(Questions to answer)
(a) Which citations does the passage on the East Frisian wave climate give for studies that found an increasing trend in ocean wave heights in the North Atlantic and the North Sea?
(b) Could you pick up the introduction on sea state damping off Norderney and carry it on from after its final sentence?

Quantification of morphodynamic variability and sea state damping of plates at the nearshore area in the East Frisian North Sea
Introduction
Coastal areas are of great interest as present and future climate change impacts, such as sea level rise, will put increasing pressure on humans living in those regions. Also the possibility of an increase in extreme storm events, which may damage coastal areas, is conceivable (Weisse et al., 2012; Bengtsson et al., 2009). For the North Atlantic and the North Sea, various studies that have analyzed the wave climate identified an increasing trend in ocean wave heights (Bacon and Carter, 1991; Weisse and Gunther, 2007; Grabemann and Weisse, 2008; Mori et al., 2013; Vanem and Walker, 2013). To sufficiently assess coastal management risks and evaluate human interferences, detailed knowledge about the wave climate is of particular interest, not only for coastal protection, but also for offshore structures and operations (Wang et al., 2012; Kaiser and Niemeyer, 2007; Teich et al., 2018).
For such purposes, the state of the art third generation wave model SWAN (Simulating WAves Nearshore) is often applied for modeling design waves, wave climate, and special events in shelf seas, coastal, and nearshore areas (Booij et al., 1999; Hoque et al., 2019; Vieira et al., 2020; Sebastian et al., 2014). In many cases, static bathymetries are used for those applications (Hoque et al., 2019; Akpinar et al., 2016; Kutupoğlu et al., 2018; Sierra et al., 2017). But SWAN modeling with dynamical bathymetries is also an important and promising approach in coastal risk assessment. Thus, some studies estimated morphological impacts on the wave climate in coastal and nearshore areas (Dallas and Barnard, 2011; Eshleman et al., 2007). Due to local changes in the morphodynamic conditions and the interaction of numerous different influences, global wave climate issues are very heterogeneous on a local scale (Wang et al., 2012; Kaiser and Niemeyer, 2007). Various studies analyzed those morphological conditions and sediment dynamics of ebb-tidal deltas (ETD) in coastal areas (Hansen et al., 2013; Anthony, 2013; Bergillos et al., 2016). ETDs consist of sediments from ebb-tidal currents, deposited seawards of the tidal inlet (Dallas and Barnard, 2011). They are subject to rapid changes by migration, erosion, and accretion (Castelle et al., 2007).
The ETD sandbanks off the Norderney coastline have a major impact on the local wave climate, since they are a natural barrier against incoming waves, especially during extreme events for which only few in-situ buoy data are available (Niemeyer, 1979; Niemeyer and Kaiser, 1999). Wave breaking causes the sea state energy to be dissipated on the sandbanks before reaching the islands beaches, while many influences affect the damping, whose complexity is not yet entirely known even due to missing measurements (Niemeyer and Kaiser, 1999). In order to consider local morphodynamic influences on the sea state, small-scale and high-resolution analyses are necessary. Until now, no quantification of this damping effect, especially for the specific impact on swell waves, has yet been done. In particular, the influence of specific small-scale morphological changes or rather gaps in the ETD sandbanks on the sea state in this area is of great interest for coastal protection, as the ETD sandbanks are constantly exposed to morphological changes.

(Dataset entries)
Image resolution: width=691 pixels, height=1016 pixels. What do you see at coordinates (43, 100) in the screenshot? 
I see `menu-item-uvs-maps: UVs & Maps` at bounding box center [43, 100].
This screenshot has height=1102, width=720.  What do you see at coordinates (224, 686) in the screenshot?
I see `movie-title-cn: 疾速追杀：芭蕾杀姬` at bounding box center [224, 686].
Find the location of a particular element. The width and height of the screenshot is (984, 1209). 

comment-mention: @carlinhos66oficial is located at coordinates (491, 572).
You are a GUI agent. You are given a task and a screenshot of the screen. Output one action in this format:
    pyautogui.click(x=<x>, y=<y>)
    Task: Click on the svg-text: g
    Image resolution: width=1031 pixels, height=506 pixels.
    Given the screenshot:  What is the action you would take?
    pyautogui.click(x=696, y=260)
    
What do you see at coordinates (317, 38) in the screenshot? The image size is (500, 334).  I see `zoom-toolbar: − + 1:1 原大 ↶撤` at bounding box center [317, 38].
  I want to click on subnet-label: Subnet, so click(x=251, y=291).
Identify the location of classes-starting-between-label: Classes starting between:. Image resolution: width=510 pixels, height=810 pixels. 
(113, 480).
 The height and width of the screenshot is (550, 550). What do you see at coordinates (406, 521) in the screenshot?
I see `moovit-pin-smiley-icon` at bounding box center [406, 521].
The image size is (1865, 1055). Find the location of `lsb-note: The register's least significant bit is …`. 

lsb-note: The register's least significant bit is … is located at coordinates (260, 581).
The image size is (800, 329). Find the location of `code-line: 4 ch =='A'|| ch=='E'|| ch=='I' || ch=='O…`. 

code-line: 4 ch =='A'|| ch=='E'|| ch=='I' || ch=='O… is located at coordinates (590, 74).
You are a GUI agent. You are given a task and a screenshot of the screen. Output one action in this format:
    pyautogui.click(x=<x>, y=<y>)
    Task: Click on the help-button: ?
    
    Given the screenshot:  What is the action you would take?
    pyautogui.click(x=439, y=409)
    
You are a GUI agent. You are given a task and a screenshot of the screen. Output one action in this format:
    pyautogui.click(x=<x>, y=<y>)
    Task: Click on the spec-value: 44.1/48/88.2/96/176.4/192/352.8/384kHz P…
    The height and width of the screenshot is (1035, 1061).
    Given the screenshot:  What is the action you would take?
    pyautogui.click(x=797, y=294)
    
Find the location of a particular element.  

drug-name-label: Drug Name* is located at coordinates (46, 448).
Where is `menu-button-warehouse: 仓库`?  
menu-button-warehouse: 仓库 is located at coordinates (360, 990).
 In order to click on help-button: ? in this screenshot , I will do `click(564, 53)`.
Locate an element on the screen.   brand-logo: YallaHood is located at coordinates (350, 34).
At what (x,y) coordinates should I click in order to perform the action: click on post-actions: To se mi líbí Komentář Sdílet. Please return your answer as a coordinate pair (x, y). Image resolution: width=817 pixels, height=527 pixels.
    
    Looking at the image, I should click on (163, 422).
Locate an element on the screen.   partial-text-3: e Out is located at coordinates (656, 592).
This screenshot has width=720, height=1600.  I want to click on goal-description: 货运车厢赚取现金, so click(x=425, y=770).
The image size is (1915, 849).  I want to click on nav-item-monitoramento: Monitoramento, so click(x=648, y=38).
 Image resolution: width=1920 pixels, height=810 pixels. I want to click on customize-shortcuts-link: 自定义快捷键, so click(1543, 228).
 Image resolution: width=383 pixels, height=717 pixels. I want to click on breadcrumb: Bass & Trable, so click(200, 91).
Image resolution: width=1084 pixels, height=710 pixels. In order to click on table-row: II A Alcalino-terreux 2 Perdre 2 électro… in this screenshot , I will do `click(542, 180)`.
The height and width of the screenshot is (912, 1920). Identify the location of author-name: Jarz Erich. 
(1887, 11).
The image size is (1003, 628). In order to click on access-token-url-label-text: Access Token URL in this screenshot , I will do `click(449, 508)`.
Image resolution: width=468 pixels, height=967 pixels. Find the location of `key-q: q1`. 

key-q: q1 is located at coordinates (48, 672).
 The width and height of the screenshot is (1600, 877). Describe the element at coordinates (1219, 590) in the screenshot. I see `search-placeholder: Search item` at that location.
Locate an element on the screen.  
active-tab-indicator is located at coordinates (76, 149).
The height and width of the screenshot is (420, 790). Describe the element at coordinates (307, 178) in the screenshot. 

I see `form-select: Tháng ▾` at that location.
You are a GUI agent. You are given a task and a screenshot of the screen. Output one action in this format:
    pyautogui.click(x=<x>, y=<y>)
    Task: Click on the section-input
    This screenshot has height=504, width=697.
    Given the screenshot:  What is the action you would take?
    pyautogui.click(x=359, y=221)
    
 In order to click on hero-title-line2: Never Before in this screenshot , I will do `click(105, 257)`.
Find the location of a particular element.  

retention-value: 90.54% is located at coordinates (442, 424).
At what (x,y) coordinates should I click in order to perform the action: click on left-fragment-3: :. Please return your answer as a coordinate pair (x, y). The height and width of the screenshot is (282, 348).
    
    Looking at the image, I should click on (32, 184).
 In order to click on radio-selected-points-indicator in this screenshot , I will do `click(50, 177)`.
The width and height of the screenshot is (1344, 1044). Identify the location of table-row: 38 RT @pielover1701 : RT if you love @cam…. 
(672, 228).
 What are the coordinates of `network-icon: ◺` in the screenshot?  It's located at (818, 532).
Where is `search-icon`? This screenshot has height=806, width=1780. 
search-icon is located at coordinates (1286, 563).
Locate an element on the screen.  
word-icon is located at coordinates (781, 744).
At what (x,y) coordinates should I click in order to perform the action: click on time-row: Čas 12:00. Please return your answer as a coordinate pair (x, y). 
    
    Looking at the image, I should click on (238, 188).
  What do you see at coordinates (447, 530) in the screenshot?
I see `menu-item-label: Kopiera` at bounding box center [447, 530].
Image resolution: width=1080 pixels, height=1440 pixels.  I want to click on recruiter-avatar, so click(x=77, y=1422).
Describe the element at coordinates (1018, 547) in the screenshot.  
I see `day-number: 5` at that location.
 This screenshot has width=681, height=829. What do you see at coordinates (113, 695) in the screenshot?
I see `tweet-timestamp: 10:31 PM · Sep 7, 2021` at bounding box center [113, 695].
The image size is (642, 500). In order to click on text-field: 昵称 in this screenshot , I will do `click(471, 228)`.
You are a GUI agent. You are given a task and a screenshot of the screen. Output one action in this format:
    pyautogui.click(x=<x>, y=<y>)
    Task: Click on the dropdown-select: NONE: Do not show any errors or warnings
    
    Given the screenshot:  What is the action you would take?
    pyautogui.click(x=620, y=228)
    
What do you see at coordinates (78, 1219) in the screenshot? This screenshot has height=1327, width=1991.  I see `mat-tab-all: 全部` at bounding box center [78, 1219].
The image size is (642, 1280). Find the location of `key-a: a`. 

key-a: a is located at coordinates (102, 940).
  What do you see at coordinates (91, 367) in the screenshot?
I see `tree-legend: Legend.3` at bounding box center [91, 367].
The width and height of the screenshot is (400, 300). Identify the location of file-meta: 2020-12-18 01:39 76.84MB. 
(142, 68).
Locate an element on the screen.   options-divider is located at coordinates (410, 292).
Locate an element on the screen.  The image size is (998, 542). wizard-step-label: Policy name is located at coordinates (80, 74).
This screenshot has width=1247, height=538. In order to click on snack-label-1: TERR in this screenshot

(Outputs for the tasks)
(a) Bacon and Carter, 1991; Weisse and Gunther, 2007; Grabemann and Weisse, 2008; Mori et al., 2013; Vanem and Walker, 2013

(b)
Thus, the main objective of this study was to quantify the influence of the ETD sandbank dynamics on the sea state and to analyze their damping effect by validated SWAN simulations for representative storm events at Tidal High Water (THW) and for swell in specific.
In chapter 2 the research area and dataset are presented. In chapter 3 the ETD sandbank dynamics (migration velocities and changes in size and shape) are analyzed with GIS based on five different bathymetries from 1995, 2005, 2006, 2008, and 2015. Chapter 4 presents the methods for data analysis and numerical modeling with SWAN. Based on the previous analyzes, chapter 5 focuses on the modeling results of the nearshore sea state of Norderney with dynamic bathymetries in SWAN to isolate and quantify the ETD influences on the sea state damping. Therefore, five representative storm cases are simulated and the respective damping effects are discussed. The Norderney nearshore wave climate is also characterized in this chapter to distinguish natural variability from morphological influences. Further evaluations transfer some general findings of the modeled sea state damping effect to the buoy measurements, unaffected and affected by the morphodynamic of the ETD sandbanks off the Norderney coast. Chapter 6 then provides appropriate conclusions.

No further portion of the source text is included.